Freeze! Police Tactics Endanger the Public
If an armed gang in street clothes attacks you in New York City, it is dangerous to try to defend yourself. They could be the police.
by Fred E. Foldvary, Senior EditorThis is what happened to an unarmed immigrant in New York City in February 1999. The killing did not have a racist motive, nor was it a fluke accident. According to a study by the Cato Institute, the death of Amadou Diallo, a 22-year-old immigrant from Guinea, West Africa, was the result of the new style of policing practiced in New York City.
Back in the old days when the U.S. Constitution was respected and there was a rule of law, there used to be a concept called "false imprisonment," an antique common-law principle that preceded the US Bill of Rights. Supreme Court rulings have eroded that concept into dust. This is dramatically demonstrated by New York City's "stop and frisk" tactics practiced by its Street Crimes Unit.
False imprisonment is the same as false arrest. These are any unlawful and unwilling detention of a person. This is no longer unlawful. A key distinction between a police state and a civil society is whether the police are governed by law or the police are the law. The antiquated Fourth Amendment to the U.S. Constitution required the rule of law: the people were to be secure against unreasonable searches and seizures, with warrants issued on probable cause.
But it is now routine for the police to make arrests without warrants, with the approval of the US Supreme Court. Ironically, the Supreme Court's rule regarding the law has created a police which are now law themselves. The key case was Terry v. Ohio 392 U.S. 1 (1968). Technically, the Supreme Court had some qualifications, but in practice, as stated by the Cato Institute Briefing Paper No. 56 of March 31, 2000, by Timothy Lynch, "as a practical matter, the ruling gave the police a green light to falsely arrest citizens" (p. 4).
That gets us to New York City's Street Crimes Unit. Their usual practice is "to quickly swarm on a person, with pistols drawn, all the while barking commands laced with vulgarities" (p. 5). Most of the victims are innocent. The police don't keep track of how many people they stop and press against the wall, searching the pockets.
On February 4, 1999, officers not in uniform, riding in an unmarked car, saw Diallo standing in the entrance hall of his apartment building. The four policemen exited the car, drew their pistols, and approached Diallo. They yelled "freeze!" Instead of staying still, Diallo took a few steps and then reached for his waist.
One of the police thought he was drawing a weapon and yelled "gun!" All four officers fired at Diallo. Of the 41 shots, 19 hit him, and he died. He was not armed.
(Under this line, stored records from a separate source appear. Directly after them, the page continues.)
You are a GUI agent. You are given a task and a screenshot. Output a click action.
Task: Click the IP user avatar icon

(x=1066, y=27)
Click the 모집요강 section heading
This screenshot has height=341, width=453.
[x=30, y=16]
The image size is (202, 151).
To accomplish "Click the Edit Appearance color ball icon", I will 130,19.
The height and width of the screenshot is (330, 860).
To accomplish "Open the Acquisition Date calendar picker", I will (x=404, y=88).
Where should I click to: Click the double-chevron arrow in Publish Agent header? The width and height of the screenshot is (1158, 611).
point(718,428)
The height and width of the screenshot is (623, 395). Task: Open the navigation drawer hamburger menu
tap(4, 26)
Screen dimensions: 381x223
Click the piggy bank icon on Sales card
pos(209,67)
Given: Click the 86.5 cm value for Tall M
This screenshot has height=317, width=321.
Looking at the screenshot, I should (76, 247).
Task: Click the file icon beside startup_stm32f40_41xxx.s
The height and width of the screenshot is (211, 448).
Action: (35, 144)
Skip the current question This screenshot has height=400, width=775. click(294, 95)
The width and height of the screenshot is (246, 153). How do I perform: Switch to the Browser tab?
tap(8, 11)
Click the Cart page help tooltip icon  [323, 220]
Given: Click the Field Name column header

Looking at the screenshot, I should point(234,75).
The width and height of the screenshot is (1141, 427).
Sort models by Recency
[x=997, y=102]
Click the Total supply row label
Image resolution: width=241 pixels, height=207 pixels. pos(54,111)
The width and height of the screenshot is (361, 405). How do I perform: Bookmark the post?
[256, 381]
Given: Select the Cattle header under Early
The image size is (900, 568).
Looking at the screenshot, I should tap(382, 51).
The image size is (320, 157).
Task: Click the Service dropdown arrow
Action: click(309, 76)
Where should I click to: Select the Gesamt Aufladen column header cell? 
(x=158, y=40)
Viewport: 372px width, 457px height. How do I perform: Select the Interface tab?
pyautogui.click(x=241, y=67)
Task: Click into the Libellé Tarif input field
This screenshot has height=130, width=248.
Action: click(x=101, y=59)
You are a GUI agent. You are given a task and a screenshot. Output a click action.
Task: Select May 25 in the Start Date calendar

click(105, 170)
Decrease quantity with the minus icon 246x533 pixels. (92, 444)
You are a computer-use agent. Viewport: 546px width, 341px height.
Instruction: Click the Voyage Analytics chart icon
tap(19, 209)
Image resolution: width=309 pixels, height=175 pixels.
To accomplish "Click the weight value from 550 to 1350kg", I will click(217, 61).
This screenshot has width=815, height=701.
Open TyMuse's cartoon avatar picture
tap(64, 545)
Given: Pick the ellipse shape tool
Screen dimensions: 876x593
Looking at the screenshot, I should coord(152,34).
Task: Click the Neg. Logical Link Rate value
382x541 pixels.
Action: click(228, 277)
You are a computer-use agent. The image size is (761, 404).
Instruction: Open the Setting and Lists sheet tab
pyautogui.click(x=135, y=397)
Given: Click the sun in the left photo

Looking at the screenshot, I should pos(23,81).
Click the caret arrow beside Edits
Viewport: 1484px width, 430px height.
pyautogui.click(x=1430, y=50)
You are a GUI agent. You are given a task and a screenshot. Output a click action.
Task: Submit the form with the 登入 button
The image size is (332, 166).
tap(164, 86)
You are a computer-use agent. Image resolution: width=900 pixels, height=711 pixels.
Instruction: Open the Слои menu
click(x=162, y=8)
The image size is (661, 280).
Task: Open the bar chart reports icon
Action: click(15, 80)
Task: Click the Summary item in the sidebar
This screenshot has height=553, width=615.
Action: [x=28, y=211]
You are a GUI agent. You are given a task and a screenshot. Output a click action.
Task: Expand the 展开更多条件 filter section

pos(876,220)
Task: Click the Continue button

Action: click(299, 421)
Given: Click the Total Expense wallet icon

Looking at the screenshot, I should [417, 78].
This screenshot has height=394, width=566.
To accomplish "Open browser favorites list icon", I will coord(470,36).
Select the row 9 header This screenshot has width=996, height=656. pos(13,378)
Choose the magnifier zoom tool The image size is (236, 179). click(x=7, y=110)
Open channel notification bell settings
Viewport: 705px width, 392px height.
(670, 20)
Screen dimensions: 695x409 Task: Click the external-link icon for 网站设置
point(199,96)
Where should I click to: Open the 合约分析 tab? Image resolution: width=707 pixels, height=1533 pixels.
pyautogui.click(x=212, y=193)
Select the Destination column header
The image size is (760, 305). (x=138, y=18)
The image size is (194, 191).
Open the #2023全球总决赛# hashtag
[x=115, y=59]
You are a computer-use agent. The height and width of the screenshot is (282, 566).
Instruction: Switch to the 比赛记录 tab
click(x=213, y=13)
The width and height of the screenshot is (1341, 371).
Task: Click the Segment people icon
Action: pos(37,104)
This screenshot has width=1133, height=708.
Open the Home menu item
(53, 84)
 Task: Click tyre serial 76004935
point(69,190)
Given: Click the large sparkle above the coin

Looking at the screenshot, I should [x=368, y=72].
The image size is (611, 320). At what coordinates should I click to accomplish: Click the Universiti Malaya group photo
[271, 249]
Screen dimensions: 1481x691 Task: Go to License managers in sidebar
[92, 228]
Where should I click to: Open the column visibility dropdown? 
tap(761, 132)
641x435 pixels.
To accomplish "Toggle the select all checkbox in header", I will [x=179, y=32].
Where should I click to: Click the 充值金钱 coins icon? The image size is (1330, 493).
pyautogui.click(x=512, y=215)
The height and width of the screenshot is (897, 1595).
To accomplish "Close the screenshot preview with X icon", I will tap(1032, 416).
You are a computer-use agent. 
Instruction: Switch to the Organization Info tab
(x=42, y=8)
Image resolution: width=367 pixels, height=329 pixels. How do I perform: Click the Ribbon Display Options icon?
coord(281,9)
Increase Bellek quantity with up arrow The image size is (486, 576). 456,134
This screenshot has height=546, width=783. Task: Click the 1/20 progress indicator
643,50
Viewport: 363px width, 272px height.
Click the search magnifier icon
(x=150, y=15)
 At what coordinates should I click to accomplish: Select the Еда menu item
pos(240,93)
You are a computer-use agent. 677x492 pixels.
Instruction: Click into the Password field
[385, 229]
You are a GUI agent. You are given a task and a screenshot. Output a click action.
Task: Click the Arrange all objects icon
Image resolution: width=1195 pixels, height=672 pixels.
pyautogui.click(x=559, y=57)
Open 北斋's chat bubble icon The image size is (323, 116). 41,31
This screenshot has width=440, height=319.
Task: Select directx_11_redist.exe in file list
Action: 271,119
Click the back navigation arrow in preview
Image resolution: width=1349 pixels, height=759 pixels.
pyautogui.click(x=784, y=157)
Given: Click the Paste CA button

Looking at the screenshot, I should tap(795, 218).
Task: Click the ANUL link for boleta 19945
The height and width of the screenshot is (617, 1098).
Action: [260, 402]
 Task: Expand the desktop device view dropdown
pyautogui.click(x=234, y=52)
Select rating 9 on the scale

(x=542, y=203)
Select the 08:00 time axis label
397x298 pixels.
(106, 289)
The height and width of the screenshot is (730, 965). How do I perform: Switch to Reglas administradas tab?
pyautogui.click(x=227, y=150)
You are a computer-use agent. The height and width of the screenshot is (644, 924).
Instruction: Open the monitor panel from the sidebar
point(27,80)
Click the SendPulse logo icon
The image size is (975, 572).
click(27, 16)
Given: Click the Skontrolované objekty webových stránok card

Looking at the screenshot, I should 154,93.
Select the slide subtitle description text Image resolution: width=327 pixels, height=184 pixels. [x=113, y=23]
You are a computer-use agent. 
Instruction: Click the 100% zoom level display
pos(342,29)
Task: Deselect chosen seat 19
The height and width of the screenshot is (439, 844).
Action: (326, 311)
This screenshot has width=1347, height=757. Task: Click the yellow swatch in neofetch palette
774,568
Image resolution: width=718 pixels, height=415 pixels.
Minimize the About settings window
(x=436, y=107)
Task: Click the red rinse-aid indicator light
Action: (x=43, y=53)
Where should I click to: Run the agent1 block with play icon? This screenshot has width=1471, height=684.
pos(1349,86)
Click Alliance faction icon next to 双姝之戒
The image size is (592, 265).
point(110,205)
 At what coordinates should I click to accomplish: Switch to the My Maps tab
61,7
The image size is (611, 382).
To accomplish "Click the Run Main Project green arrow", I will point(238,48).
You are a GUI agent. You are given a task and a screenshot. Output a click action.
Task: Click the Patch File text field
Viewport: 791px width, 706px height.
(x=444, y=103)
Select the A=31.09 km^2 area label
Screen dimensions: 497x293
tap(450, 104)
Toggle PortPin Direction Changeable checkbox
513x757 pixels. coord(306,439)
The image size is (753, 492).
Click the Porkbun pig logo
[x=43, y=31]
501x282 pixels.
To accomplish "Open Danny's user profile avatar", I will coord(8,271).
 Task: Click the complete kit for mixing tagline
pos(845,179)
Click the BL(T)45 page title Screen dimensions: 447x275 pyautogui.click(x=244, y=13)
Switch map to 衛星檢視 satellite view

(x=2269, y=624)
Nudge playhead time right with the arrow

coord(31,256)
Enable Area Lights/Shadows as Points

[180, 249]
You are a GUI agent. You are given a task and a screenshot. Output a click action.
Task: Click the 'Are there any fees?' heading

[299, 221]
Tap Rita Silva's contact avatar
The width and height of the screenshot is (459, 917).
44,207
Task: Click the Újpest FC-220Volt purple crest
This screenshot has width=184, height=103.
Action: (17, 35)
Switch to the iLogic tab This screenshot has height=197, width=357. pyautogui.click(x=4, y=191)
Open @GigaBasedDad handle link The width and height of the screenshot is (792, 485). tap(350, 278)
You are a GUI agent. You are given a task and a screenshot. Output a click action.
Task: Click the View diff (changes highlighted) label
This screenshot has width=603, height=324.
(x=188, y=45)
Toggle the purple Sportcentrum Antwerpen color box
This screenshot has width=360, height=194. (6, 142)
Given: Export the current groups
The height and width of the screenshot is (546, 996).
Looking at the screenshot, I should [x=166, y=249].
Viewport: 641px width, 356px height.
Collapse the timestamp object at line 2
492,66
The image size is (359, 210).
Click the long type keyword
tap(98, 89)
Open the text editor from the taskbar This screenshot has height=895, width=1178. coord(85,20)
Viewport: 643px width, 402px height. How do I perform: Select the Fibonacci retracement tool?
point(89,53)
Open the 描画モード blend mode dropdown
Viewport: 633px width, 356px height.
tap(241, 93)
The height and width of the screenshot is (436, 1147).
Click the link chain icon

Perhaps as a recent immigrant he did not understand that "freeze!" meant for him to not move. All four of the police officers were later acquitted of charges.
The response of the New York City government has been to put more minority police on patrol. But this was not the central problem. The problem is the legal framework in which the police operate. So long as they can attack, arrest, and even kill people at will, the racial make up of the police is not so relevant. The problem is the whole stop-and-frisk doctrine and the overturning of the law of false imprisonment and false arrest.
Unfortunately, the practices of big cities often serve as a model for smaller cities. Police everywhere now practice stop-and-frisk as well as asset forfeiture. This amounts to a random tax on the public. In the past, most of the victims were minorities, most subject to being racially profiled. Complaints about racial discrimination will most likely lead to more stops in middle-class non-minority neighborhoods and more racially equal false arrests.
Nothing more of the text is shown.